Ben: Nedir şu işin aslı bir anlatsana. (Bir yandan da bilgisayarın başında farmville oynayan arkadaşıma bakıyorum.)
O: Şimdi yanına geliyorum. İki dakika şu Hasibe’nin bahçesindeki elmaları toplayayım da.
Ben: A bu oyunda başkasının bahçesinden bir şeyler toplayabiliyor musunuz?
O: Tabi, olgunlaşan tüm meyveleri senin tanıdığın herkes toplayabiliyor.
Ben: E şimdi Hasibe sana kızmayacak mı, ‘meyvelerimi niye topladın’ diye.
O: O da benim meyvelerimi topluyor ben kızıyor muyum, zaten yakalanmayayım diye çabuk çabuk topluyorum ya.
Ben: Ömürsün valla, işin gücün yok bunlarla uğraşıyorsun.
O: Öyle deme çok dinlendiriyor, bak kümesimde iki tavuk var… her gün yumurta veriyorlar…  teyzesi baksana şu güzelliklerine, (bir yandan ekrana uzanıp parmakları ile tavukları seviyor) iki ineğim var… Onlar da otluyorlar burada, tarlama yeni yeni ürünler ekiyorum… Hasatlarına az kaldı… Ne güzeller değil mi?
Ben: Güzel güzel…
O: Bak bir de Semra’nın tarlasını göstereyim, hayran kalacaksın, öylesine büyük öylesine hoş ki. Ama tabi o bir yıldır uğraşıyor. Daha benim yeni… (Hemen bir tık’la Semra’nın oyununa giriyor) Güzel değil mi?

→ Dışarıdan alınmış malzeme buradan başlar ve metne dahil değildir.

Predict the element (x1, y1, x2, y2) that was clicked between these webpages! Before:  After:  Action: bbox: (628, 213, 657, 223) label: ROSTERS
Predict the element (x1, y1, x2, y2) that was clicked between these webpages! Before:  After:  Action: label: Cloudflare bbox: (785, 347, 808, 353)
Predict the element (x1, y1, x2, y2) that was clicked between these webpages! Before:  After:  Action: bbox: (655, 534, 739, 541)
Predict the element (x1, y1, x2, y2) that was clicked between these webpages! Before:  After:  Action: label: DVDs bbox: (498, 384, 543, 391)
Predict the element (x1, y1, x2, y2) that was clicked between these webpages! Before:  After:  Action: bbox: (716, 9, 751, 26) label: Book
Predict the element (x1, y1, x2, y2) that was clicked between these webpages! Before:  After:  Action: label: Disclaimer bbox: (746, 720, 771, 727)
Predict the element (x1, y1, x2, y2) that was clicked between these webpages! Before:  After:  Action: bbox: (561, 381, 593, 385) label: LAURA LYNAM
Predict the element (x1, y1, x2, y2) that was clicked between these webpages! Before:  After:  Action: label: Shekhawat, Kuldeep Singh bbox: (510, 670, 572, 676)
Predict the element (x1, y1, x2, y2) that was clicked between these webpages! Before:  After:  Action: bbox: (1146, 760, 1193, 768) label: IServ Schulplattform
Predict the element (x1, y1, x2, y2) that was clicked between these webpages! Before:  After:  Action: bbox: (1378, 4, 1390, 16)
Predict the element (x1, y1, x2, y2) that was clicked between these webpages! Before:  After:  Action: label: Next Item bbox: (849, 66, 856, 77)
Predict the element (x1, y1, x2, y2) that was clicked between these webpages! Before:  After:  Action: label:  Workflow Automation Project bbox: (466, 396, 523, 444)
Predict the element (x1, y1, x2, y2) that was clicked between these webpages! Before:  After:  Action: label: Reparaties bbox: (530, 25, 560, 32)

Ben: E bak burada da meyveler olmuş, onları da toplasana.
O: Yok, onun bahçesinden hiç toplamadım, bakarsın kızar, bahçeme girmişsin falan der, bir şeyler söyler, altında kalamam iki laf da ben ederim. Tatsızlık çıkar sonra.
Ben: Ya dimi, sonra başlar sınır kavgası, senin tarlan benim tarlam diye.
Zeliha benimle ilgilenmek üzere oyunu kapıyor.
Ben: Eee sen şu kediyi anlatsana bana…
O: Kız işte Volkan bu inekleri, tavukları görünce, tutturdu bir de köpeğimiz olsun diye. Baktık köpeğe paramız yetmiyor Semih’e söyledim bari bize kedi gönder diye. Sağ olsun o da gönderdi. Ama tam bizim bahçeye gelmişti ki, kedinin üzerine tık’lamamızla birlikte kedi kaçtı. Alelacele Semih’e söyledim kaçtığını, kasabada anons falan yaptırdık. Nafile. Kediyi gören yok.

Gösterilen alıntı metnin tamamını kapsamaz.